Pour la première fois probablement, nous célébrons en Suisse le 1500e anniversaire d’une institution. C’est un honneur particulier de prendre part à ce moment rare.

Cette commémoration est exceptionnelle non seulement par le nombre des années, mais aussi par ses multiples dimensions et son rayonnement bien au-delà de nos frontières, ce que soulignent la présence de nombreux invités, venus parfois de loin, et le fait que l’UNESCO s’y est associée en l’inscrivant, à la demande de la Confédération, à son calendrier des célébrations d’anniversaires 2015.

Je me réjouis d’être avec vous à l’occasion de la clôture de cette année de commémorations et de vous apporter le message et les salutations d’une institution - ma foi bien plus jeune que l’Abbaye: le Conseil fédéral. 

Saint Maurice et ses compagnons se rattachent à la fois à cet espace qui est par la suite devenu la Suisse et à l’Egypte romaine. L’artiste neuchâtelois Edmond Bille a représenté leur histoire sur les vitraux de la basilique. On y voit leur embarquement sur la Méditerranée mais aussi de terribles scènes de massacres. Ces images en évoquent hélas d’autres, contemporaines, que nous avons tous à l’esprit.

L’actualité nous confronte à la violence des exactions et de la guerre qui jettent sur les routes et les mers des foules considérables ; des foules qui ont faim de tout, aussi d’espoir et de dignité. Après leurs épreuves chez eux, ces malheureux connaissent mille dangers sur les chemins de l’exil, souvent victimes de passeurs et autres criminels qui tirent profit de leur détresse. De nombreux, hélas, y laissent leur vie.

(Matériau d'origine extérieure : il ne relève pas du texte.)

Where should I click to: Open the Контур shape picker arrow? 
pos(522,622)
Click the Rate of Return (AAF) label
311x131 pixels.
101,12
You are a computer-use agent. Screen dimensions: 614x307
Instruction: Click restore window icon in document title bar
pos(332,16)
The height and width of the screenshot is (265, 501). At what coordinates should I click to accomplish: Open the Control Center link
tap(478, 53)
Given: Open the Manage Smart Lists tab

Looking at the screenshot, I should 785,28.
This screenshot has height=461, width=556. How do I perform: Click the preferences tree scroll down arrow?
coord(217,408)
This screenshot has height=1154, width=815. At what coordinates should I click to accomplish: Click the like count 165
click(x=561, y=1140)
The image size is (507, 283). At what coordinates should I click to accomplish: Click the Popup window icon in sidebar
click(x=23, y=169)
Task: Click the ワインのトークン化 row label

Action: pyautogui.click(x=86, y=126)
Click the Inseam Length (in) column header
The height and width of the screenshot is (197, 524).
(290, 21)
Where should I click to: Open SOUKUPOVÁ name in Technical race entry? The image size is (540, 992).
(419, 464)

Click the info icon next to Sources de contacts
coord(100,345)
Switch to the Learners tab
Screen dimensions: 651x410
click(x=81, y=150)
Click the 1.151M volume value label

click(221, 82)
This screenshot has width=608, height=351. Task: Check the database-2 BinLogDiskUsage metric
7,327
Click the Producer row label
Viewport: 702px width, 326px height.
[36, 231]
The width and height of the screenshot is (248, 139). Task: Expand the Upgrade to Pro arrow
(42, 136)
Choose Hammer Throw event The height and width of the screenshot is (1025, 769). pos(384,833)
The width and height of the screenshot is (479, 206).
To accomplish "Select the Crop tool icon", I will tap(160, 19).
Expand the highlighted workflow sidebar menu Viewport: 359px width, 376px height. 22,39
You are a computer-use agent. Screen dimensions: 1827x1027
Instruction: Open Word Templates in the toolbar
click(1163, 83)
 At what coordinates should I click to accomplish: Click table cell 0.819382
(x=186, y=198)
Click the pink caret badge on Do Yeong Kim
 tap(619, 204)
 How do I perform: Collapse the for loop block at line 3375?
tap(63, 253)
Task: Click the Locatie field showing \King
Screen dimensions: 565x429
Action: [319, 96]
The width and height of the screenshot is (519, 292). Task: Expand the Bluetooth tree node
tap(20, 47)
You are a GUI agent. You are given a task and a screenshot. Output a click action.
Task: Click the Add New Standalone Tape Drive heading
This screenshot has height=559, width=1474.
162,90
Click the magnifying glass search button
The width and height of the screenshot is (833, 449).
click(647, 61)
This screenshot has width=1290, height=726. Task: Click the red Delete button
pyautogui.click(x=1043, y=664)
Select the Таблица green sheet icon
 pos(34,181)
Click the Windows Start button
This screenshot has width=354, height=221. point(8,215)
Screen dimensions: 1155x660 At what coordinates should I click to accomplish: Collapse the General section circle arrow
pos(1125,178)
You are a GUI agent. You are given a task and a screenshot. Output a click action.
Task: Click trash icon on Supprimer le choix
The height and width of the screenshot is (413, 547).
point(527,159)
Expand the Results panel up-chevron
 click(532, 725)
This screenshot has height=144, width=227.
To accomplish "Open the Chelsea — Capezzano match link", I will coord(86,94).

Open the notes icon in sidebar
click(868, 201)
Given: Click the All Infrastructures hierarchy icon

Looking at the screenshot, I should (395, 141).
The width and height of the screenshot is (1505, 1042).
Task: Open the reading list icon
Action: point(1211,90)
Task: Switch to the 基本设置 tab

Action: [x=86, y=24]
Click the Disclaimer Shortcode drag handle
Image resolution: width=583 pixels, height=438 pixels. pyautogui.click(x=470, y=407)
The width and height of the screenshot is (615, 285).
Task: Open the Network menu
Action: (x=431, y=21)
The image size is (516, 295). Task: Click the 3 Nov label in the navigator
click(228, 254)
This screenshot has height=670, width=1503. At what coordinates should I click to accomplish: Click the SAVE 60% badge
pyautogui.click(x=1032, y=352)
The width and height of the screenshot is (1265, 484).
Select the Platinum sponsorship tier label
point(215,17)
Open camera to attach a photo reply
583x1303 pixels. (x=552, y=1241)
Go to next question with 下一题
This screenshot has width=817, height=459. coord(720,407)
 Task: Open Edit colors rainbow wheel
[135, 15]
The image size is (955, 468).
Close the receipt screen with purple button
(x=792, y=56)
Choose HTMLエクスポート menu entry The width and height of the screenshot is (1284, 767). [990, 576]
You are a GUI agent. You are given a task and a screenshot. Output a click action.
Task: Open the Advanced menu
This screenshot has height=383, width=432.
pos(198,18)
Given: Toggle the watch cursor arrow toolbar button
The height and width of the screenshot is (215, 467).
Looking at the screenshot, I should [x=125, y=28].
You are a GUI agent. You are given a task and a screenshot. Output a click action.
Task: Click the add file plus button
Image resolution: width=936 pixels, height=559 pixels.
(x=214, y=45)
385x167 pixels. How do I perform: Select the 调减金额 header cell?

Après tous ces dangers, des dizaines de milliers d’entre eux viennent frapper aux portes de l’Europe. Mais des millions sont installés dans les pays voisins des crises, comme l’ont rappelé récemment les évêques suisses alors qu’ils invitaient chacun à venir en aide à toutes ces personnes en situation de misère et de détresse.

Nous sommes confrontés à la pire crise humanitaire depuis la seconde guerre mondiale ! Face à tant de souffrance, la Suisse agit. Elle a déjà accueilli 11'000 personnes originaires de Syrie et le Conseil fédéral a décidé de permettre à plus de 3000 réfugiés syriens supplémentaires de venir légalement en Suisse. La Suisse est prête à assumer ses responsabilités dans le cadre du transfert de réfugiés depuis d’autres pays d’Europe. De plus, nous venons de décider d’augmenter encore de 70 millions l’aide humanitaire de la Confédération sur place, dans les régions en crise, dans ce qui représente la plus grande opération humanitaire de notre histoire. Elle contribuera aussi à alléger les souffrances et à apporter un peu de dignité dans les pays de transit, sur les chemins rocailleux de l’exil, qui donnent hélas une toute autre signification à ce qu’on appelle le « chemin de Damas ».

La Suisse continue aussi de s’engager en faveur d’une solution politique, par le dialogue, la diplomatie. Pour arrêter les souffrances, il faut arrêter la guerre, il faut rétablir la paix. Malgré tout : la Suisse garde espoir – et nous voulons insuffler cet espoir.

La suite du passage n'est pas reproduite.